Update everything from the line containing "Where should I click to: Click the silver" down to the line containing "tap(160, 135)" by replacing "Where should I click to" with "Where do I click to", leaving all else unchanged. Give only those lines.

┌──

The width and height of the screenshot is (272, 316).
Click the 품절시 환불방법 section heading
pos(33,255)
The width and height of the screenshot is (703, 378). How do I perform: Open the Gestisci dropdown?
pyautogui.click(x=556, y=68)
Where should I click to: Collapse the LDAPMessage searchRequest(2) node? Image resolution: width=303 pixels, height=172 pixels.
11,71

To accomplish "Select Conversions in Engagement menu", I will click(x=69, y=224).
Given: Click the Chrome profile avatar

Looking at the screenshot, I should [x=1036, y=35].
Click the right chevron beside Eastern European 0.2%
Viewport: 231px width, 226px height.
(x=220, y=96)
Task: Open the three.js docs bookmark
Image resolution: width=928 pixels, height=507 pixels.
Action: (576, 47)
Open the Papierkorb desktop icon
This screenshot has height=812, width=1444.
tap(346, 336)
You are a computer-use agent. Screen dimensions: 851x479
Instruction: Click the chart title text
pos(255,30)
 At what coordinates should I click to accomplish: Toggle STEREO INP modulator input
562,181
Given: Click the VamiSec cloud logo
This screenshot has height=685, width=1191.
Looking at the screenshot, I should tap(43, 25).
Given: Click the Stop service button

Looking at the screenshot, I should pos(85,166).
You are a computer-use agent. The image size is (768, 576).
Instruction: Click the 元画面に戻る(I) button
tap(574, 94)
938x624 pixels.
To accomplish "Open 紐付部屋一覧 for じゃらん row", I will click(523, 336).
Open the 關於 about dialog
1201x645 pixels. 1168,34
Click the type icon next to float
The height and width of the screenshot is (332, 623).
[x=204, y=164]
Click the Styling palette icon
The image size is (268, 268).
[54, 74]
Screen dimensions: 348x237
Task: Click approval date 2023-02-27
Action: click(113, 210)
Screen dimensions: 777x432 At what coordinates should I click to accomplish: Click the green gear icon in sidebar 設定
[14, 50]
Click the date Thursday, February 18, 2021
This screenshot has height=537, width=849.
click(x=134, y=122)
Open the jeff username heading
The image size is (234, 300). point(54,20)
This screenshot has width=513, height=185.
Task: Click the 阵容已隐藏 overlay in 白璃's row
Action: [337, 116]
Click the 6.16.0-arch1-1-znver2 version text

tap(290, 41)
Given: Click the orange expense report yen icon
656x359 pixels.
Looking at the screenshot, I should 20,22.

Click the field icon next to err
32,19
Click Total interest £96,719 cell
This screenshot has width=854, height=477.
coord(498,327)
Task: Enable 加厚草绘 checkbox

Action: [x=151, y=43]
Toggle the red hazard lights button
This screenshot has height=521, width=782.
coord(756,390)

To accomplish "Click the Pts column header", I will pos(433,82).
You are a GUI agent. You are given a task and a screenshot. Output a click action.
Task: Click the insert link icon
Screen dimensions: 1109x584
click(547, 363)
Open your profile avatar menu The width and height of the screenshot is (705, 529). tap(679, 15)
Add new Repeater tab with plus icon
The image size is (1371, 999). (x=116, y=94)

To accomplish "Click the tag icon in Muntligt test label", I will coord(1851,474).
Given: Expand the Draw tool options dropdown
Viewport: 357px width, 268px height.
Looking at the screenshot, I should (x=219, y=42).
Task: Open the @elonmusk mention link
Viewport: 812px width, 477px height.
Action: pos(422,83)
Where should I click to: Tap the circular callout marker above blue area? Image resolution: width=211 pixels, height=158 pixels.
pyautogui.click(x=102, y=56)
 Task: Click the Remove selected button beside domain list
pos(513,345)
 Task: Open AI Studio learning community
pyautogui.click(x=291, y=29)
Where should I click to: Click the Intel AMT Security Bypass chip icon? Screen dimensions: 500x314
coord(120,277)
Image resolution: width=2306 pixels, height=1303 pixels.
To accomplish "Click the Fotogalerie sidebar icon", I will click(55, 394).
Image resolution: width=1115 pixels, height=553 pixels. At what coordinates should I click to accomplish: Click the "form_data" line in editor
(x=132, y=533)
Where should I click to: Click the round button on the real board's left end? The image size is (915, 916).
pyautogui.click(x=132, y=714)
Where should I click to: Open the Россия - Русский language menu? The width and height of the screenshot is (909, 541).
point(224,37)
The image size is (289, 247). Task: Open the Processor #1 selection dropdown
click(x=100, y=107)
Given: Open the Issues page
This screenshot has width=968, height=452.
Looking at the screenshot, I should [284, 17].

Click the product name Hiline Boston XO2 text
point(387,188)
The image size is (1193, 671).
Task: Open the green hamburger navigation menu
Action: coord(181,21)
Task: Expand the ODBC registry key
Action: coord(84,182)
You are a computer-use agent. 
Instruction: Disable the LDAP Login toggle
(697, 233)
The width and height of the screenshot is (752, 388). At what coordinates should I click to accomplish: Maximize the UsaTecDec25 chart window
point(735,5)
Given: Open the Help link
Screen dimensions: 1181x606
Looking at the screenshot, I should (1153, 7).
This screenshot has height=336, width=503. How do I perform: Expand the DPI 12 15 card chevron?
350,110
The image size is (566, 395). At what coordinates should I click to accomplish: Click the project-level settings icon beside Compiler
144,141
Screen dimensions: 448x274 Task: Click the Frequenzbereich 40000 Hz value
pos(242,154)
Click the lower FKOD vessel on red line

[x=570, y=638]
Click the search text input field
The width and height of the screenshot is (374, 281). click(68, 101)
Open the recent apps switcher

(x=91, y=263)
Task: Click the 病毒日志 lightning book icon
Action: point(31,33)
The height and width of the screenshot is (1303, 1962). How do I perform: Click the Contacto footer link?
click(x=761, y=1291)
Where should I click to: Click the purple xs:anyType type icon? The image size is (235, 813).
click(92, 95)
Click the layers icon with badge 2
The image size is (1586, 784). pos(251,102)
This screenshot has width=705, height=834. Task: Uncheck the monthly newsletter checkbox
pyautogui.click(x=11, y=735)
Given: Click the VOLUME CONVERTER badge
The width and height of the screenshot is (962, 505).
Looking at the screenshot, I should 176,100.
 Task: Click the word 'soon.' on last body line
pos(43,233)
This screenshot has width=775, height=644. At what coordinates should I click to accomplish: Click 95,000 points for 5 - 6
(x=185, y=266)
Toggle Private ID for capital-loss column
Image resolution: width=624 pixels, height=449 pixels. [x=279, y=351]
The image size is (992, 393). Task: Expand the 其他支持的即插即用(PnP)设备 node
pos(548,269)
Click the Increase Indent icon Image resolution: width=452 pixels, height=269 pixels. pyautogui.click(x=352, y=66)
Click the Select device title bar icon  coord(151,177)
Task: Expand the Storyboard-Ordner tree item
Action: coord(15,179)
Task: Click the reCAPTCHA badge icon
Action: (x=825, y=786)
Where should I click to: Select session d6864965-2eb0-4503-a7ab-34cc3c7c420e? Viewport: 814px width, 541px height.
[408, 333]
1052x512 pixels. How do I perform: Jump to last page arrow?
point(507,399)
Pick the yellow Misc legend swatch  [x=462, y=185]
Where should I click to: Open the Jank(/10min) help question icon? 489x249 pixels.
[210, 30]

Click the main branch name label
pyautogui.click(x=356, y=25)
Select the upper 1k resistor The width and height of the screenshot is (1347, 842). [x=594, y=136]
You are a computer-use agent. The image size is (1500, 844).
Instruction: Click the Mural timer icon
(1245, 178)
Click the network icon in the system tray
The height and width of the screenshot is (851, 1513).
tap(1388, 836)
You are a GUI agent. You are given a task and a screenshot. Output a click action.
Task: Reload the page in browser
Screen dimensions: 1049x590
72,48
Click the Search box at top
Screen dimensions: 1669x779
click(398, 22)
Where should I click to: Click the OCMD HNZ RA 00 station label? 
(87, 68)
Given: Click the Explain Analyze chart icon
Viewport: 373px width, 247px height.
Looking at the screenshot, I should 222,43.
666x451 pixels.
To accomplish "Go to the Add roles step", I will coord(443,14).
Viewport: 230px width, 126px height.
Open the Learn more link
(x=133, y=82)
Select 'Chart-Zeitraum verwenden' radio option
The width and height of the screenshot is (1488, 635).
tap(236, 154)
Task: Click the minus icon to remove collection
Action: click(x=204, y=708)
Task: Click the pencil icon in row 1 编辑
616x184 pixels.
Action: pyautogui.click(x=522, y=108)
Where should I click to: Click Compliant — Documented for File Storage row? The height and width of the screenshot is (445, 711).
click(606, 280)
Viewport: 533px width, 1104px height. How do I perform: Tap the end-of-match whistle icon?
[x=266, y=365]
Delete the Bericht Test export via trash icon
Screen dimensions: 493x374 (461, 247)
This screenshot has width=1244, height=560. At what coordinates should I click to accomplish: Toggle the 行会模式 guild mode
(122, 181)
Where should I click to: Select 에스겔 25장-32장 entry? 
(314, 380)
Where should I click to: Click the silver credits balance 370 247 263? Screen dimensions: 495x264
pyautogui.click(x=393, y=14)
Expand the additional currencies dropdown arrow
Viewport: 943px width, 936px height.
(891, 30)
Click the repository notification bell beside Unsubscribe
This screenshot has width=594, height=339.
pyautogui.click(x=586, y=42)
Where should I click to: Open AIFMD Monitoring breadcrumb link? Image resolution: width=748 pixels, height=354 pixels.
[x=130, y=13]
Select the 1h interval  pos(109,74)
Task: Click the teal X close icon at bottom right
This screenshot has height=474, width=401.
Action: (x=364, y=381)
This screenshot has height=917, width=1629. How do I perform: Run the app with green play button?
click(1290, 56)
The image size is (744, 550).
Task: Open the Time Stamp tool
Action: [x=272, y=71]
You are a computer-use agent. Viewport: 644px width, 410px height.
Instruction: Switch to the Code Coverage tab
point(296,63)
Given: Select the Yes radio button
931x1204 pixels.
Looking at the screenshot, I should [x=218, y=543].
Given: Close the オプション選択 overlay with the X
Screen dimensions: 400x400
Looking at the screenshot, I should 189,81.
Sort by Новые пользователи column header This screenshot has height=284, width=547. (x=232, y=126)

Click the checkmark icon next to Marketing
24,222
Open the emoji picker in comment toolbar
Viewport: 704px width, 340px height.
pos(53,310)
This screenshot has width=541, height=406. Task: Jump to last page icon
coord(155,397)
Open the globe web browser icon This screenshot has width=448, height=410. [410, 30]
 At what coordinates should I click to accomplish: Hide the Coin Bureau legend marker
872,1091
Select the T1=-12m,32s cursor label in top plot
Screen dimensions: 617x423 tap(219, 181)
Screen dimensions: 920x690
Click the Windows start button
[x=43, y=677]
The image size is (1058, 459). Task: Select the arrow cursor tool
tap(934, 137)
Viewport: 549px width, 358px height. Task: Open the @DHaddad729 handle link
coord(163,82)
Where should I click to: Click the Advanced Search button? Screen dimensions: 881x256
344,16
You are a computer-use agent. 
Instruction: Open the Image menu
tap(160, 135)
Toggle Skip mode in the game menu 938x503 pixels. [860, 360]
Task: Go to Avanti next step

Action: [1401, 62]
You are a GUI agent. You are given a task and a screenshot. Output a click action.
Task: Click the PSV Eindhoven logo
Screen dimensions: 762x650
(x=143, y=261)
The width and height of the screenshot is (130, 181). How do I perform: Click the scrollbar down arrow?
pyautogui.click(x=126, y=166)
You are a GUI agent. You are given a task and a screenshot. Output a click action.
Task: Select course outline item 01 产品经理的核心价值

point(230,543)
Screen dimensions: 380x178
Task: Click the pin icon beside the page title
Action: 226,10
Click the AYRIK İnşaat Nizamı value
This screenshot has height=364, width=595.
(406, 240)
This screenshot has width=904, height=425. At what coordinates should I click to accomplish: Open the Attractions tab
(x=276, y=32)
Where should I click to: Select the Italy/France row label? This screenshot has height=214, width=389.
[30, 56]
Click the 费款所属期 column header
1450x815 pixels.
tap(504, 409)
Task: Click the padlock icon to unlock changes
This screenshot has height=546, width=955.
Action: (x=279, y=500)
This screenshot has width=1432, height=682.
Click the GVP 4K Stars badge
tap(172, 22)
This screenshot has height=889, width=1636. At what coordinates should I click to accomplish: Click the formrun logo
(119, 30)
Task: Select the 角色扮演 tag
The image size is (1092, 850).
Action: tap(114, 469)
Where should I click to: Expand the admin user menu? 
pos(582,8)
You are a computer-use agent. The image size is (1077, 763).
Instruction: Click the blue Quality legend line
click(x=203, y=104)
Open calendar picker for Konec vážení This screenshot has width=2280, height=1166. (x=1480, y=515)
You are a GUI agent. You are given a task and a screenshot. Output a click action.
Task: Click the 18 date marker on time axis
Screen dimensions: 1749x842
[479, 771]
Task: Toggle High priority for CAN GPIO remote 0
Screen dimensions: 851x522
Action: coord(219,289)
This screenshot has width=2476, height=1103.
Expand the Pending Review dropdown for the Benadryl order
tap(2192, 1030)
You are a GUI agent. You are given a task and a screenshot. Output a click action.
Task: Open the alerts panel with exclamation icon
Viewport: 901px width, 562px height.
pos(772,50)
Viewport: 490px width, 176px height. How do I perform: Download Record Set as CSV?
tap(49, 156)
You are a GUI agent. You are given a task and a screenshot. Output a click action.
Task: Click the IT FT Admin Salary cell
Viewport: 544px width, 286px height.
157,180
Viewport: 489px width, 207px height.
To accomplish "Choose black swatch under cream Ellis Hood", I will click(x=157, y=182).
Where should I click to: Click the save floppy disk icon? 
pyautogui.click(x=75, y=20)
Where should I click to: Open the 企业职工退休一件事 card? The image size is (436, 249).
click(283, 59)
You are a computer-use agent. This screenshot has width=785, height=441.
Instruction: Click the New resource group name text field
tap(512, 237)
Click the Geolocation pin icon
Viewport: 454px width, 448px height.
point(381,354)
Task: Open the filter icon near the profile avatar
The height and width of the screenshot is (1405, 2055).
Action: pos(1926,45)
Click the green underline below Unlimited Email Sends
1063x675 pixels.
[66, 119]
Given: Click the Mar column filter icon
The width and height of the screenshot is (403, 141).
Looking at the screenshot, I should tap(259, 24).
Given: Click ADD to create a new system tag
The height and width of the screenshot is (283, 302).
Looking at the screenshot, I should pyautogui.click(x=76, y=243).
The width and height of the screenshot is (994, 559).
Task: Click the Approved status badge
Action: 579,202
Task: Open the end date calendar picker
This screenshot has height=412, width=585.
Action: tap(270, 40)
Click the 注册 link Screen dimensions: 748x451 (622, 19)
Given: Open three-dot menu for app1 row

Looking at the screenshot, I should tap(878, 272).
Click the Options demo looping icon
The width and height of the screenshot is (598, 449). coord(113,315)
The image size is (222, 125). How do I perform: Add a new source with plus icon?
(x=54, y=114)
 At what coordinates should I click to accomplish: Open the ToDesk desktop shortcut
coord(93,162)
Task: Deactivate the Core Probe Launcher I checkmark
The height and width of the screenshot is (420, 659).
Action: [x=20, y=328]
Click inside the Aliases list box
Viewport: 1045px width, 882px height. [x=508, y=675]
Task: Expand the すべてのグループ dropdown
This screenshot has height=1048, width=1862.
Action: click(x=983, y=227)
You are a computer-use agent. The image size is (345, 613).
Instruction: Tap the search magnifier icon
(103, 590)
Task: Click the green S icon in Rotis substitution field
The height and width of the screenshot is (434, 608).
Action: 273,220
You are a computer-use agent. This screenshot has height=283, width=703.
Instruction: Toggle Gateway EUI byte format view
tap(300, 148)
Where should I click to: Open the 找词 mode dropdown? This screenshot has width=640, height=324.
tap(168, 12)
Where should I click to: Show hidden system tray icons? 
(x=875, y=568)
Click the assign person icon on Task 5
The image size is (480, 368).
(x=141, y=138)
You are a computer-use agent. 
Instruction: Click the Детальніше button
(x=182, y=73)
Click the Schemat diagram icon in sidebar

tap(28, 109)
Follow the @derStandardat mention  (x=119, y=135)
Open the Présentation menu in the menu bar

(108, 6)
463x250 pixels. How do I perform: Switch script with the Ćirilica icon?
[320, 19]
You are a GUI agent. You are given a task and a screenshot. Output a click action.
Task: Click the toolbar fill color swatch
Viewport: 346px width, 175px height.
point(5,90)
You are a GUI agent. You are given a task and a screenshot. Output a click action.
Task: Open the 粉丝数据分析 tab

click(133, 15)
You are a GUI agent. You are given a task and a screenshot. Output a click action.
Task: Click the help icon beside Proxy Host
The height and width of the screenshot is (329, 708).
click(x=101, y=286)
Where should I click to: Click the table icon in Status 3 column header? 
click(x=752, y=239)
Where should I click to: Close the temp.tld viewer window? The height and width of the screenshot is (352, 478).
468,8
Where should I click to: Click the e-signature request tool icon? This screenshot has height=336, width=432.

└──

# Complete output
Where do I click to: Click the silver credits balance 370 247 263? Screen dimensions: 495x264
pyautogui.click(x=393, y=14)
Expand the additional currencies dropdown arrow
Viewport: 943px width, 936px height.
(891, 30)
Click the repository notification bell beside Unsubscribe
This screenshot has width=594, height=339.
pyautogui.click(x=586, y=42)
Where do I click to: Open AIFMD Monitoring breadcrumb link? Image resolution: width=748 pixels, height=354 pixels.
[x=130, y=13]
Select the 1h interval  pos(109,74)
Task: Click the teal X close icon at bottom right
This screenshot has height=474, width=401.
Action: (x=364, y=381)
This screenshot has height=917, width=1629. How do I perform: Run the app with green play button?
click(1290, 56)
The image size is (744, 550).
Task: Open the Time Stamp tool
Action: [x=272, y=71]
You are a computer-use agent. Viewport: 644px width, 410px height.
Instruction: Switch to the Code Coverage tab
point(296,63)
Given: Select the Yes radio button
931x1204 pixels.
Looking at the screenshot, I should [x=218, y=543].
Given: Close the オプション選択 overlay with the X
Screen dimensions: 400x400
Looking at the screenshot, I should 189,81.
Sort by Новые пользователи column header This screenshot has height=284, width=547. (x=232, y=126)

Click the checkmark icon next to Marketing
24,222
Open the emoji picker in comment toolbar
Viewport: 704px width, 340px height.
pos(53,310)
This screenshot has width=541, height=406. Task: Jump to last page icon
coord(155,397)
Open the globe web browser icon This screenshot has width=448, height=410. [410, 30]
 At what coordinates should I click to accomplish: Hide the Coin Bureau legend marker
872,1091
Select the T1=-12m,32s cursor label in top plot
Screen dimensions: 617x423 tap(219, 181)
Screen dimensions: 920x690
Click the Windows start button
[x=43, y=677]
The image size is (1058, 459). Task: Select the arrow cursor tool
tap(934, 137)
Viewport: 549px width, 358px height. Task: Open the @DHaddad729 handle link
coord(163,82)
Where do I click to: Click the Advanced Search button? Screen dimensions: 881x256
344,16
You are a computer-use agent. 
Instruction: Open the Image menu
tap(160, 135)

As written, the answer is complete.